Annabel laughed a little uneasily.

"The very question, my dear sister," she said, "tells me that I have

succeeded. Dear me, what a difference it has made! No one would ever

think that we were sisters. Don't you think that the shade of my hair

is lovely?"

"There is nothing particular the matter with the shade," Anna

answered, "but it is not nearly so becoming as before you touched it.

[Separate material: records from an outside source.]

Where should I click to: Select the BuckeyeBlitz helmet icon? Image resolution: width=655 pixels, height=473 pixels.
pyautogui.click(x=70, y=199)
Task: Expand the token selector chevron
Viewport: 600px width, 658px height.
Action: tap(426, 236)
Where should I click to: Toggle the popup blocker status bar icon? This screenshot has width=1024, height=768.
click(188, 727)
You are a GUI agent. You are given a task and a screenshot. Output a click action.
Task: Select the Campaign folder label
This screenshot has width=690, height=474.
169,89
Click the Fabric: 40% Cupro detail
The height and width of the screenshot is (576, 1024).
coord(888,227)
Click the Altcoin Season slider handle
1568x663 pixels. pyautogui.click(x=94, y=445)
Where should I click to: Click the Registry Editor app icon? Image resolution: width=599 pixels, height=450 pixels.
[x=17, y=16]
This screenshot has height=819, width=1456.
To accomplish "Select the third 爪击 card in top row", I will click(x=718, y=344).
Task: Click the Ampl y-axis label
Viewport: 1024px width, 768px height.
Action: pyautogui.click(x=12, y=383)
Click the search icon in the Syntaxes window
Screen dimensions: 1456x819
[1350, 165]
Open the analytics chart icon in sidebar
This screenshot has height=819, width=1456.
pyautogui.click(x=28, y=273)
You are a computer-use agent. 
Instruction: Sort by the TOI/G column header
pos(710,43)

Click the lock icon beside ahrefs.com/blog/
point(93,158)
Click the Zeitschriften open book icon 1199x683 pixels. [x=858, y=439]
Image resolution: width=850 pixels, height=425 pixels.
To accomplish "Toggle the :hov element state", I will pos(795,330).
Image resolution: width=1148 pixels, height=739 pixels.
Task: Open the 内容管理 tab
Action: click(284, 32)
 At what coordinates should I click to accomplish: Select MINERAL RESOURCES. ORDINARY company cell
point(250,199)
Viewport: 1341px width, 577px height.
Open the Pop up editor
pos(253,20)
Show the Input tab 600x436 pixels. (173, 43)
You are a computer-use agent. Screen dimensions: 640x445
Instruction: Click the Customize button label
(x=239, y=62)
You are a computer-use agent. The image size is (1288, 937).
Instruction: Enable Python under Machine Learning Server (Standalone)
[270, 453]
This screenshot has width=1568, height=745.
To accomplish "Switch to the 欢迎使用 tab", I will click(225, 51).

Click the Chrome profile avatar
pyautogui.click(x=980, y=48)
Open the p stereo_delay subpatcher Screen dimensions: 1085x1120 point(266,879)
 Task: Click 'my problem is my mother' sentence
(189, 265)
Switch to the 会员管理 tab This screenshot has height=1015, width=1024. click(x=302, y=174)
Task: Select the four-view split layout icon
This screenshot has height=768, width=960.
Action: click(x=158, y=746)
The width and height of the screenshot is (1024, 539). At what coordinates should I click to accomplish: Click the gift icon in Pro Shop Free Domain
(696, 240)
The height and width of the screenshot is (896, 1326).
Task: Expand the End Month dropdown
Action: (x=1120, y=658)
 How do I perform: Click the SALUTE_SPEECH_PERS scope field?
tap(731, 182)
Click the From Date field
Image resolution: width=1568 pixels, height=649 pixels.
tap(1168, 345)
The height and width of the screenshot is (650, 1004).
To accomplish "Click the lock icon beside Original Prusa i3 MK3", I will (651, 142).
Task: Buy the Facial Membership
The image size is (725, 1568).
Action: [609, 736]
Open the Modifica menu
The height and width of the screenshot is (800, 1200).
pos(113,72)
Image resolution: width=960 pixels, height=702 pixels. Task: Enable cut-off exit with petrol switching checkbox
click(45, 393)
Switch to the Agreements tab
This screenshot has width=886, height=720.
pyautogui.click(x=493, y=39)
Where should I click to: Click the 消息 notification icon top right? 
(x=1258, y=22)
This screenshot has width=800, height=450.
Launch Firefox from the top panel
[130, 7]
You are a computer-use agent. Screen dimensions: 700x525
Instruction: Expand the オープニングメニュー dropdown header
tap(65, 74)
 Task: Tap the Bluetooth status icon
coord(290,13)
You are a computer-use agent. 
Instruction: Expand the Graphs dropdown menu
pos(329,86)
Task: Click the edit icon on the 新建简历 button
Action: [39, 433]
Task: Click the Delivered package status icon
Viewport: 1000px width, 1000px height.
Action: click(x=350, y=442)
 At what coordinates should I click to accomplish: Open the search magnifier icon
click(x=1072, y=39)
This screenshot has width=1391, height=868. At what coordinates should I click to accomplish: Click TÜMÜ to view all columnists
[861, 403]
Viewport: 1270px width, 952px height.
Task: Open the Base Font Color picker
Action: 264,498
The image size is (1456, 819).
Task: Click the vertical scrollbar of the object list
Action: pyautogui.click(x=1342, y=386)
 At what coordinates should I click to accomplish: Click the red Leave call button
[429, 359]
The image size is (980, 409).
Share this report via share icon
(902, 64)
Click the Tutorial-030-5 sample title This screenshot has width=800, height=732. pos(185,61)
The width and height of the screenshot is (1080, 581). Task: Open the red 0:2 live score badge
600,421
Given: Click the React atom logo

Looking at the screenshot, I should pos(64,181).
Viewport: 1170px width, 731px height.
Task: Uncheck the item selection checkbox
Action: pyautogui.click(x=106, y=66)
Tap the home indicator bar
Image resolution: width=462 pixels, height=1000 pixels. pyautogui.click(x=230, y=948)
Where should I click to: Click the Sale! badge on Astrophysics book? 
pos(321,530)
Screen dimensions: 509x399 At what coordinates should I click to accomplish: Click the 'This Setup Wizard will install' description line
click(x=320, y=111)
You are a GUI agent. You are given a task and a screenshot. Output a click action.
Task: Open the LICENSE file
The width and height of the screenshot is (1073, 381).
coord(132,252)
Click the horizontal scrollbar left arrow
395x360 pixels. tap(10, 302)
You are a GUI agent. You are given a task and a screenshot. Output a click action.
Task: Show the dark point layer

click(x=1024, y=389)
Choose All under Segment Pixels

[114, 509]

And what on earth do you want to darken your eyebrows and use so much

make-up for at your age? You're exactly twenty-three, and you're got

up as much as a woman of forty-five."

Annabel shrugged her shoulders.

"I only use the weeniest little dab of rouge," she declared, "and it

is really necessary, because I want to get rid of the 'pallor

effect.'"

Anna made no remark. Her disapproval was obvious enough. Annabel saw

it, and suddenly changed her tone.

"You are very stupid, Anna," she said. "Can you not understand? It is

of no use your taking my identity and all the burden of my iniquities

upon your dear shoulders if I am to be recognized the moment I show my

face in London. That is why I have dyed my hair, that is why I have

abandoned my role of _ingenuee_ and altered my whole style of dress.

Upon my word, Anna," she declared, with a strange little laugh, "you

are a thousand times more like me as I was two months ago than I am

myself."

A sudden sense of the gravity of this thing came home to Anna. Her

sister's words were true. They had changed identities absolutely. It

was not for a week or a month. It was for ever. A cold shiver came

over her. That last year in Paris, when Annabel and she had lived in

different worlds, had often been a nightmare to her. Annabel had taken

her life into her hands with gay _insouciance_, had made her own

friends, gone her own way. Anna never knew whither it had led

her--sometimes she had fears. It was her past now, not Annabel's.